Conclusion
Our findings suggest that para chloro derivative (5c) may be a promising agent for treatment of cancer cells by the targeted intrinsic pathway of apoptosis and could be used as a drug candidate for in vivo assessment in the treatment of cancer.
Methods
First, target derivatives were synthesized. All synthesized compounds were characterized by spectroscopic methods. Cytotoxicity and pro-apoptosis activity of the synthesized compounds were evaluated in MDA-MB-468, PC-12, and MCF-7 cancer cell lines by MTT assay, caspase-3 activity, and TUNEL assay.

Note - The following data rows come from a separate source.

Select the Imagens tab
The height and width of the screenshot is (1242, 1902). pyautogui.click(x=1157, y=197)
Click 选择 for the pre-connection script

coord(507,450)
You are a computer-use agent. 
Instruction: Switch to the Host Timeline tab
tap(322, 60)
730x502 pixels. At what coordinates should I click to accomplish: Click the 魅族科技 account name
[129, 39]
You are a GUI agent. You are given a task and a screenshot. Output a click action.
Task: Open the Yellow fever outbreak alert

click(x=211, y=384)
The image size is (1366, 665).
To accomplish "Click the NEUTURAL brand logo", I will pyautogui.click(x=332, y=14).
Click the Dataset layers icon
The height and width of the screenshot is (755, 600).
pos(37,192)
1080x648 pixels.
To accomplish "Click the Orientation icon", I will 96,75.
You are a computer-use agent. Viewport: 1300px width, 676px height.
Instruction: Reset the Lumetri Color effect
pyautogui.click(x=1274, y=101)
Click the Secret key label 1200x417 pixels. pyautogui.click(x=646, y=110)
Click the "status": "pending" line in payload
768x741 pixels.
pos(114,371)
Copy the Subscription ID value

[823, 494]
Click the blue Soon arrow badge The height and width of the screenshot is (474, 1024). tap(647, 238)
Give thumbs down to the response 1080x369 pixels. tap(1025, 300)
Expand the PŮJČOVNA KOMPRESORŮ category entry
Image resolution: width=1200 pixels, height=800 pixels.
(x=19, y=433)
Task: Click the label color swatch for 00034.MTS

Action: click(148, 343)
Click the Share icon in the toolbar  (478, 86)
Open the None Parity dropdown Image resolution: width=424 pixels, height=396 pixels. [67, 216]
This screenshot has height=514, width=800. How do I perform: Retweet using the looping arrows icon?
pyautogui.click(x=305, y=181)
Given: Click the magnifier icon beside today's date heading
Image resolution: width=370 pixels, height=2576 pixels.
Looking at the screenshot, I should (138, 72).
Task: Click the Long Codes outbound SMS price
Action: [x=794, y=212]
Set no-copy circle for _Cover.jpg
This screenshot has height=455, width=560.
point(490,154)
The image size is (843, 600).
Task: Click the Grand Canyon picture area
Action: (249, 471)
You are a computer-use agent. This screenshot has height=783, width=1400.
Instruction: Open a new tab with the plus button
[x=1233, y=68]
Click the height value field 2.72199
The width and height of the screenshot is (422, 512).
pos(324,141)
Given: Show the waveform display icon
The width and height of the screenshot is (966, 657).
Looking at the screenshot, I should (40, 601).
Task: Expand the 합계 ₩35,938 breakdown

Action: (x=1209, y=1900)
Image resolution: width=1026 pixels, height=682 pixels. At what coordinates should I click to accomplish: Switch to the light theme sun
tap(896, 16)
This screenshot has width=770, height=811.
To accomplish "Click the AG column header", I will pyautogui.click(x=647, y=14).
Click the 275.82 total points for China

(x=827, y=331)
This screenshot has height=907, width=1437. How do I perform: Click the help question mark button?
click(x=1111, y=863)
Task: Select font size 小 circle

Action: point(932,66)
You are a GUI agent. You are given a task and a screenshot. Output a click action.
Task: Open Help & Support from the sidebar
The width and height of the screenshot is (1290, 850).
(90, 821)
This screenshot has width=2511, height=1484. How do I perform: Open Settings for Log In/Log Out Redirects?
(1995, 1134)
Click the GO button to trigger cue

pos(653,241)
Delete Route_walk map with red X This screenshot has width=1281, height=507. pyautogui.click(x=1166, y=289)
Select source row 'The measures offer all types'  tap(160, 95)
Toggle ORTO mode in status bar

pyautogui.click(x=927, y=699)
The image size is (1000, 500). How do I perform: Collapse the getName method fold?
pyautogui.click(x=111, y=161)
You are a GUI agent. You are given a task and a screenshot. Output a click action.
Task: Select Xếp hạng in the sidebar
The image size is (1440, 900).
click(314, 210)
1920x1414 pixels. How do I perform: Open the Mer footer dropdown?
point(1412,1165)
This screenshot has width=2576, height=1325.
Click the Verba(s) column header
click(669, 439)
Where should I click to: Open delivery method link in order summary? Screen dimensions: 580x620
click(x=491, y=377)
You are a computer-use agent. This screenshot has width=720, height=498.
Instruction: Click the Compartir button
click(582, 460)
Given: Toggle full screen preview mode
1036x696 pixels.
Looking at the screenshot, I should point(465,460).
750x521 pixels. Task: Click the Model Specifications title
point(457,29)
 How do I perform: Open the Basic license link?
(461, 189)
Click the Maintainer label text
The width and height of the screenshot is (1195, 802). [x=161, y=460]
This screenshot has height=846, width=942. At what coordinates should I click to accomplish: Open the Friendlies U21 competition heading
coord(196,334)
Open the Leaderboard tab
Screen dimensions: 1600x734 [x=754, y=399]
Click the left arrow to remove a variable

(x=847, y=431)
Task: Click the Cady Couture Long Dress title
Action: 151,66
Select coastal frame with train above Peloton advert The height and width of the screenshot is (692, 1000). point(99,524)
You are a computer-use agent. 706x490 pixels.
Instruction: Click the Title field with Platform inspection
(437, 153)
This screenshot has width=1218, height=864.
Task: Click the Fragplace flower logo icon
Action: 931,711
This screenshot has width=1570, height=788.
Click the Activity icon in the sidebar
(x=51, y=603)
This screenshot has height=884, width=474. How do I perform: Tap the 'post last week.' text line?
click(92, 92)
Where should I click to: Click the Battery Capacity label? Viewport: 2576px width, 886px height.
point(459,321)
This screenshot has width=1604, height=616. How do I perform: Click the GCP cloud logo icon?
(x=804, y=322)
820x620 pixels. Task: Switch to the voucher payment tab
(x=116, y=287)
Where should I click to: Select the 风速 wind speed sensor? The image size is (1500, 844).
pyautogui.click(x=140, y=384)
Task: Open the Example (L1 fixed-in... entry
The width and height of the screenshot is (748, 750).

Finally, expression of BAX, BCL-2, and FAS (as markers of apoptosis) was assessed by the RT-PCR procedure.
Results
Among the eleven compounds, 5b (IC50 = 0.2±0.01 µM) was found to be the most potent derivative against MCF-7 cells. Also, Compound 5k and 5g showed strong cytotoxic activity against MDA-MB-468 and PC-12 cells with IC50 value of 0.6±0.04 µM and 0.43±0.06 µM, respectively. DNA fragmentation and activity of caspase-3 data suggest that cytotoxic activity of the compounds on cancer cells might be related to apoptosis. Also, RT-PCR of apoptosis markers indicated that these compounds induce apoptosis through the intrinsic pathway.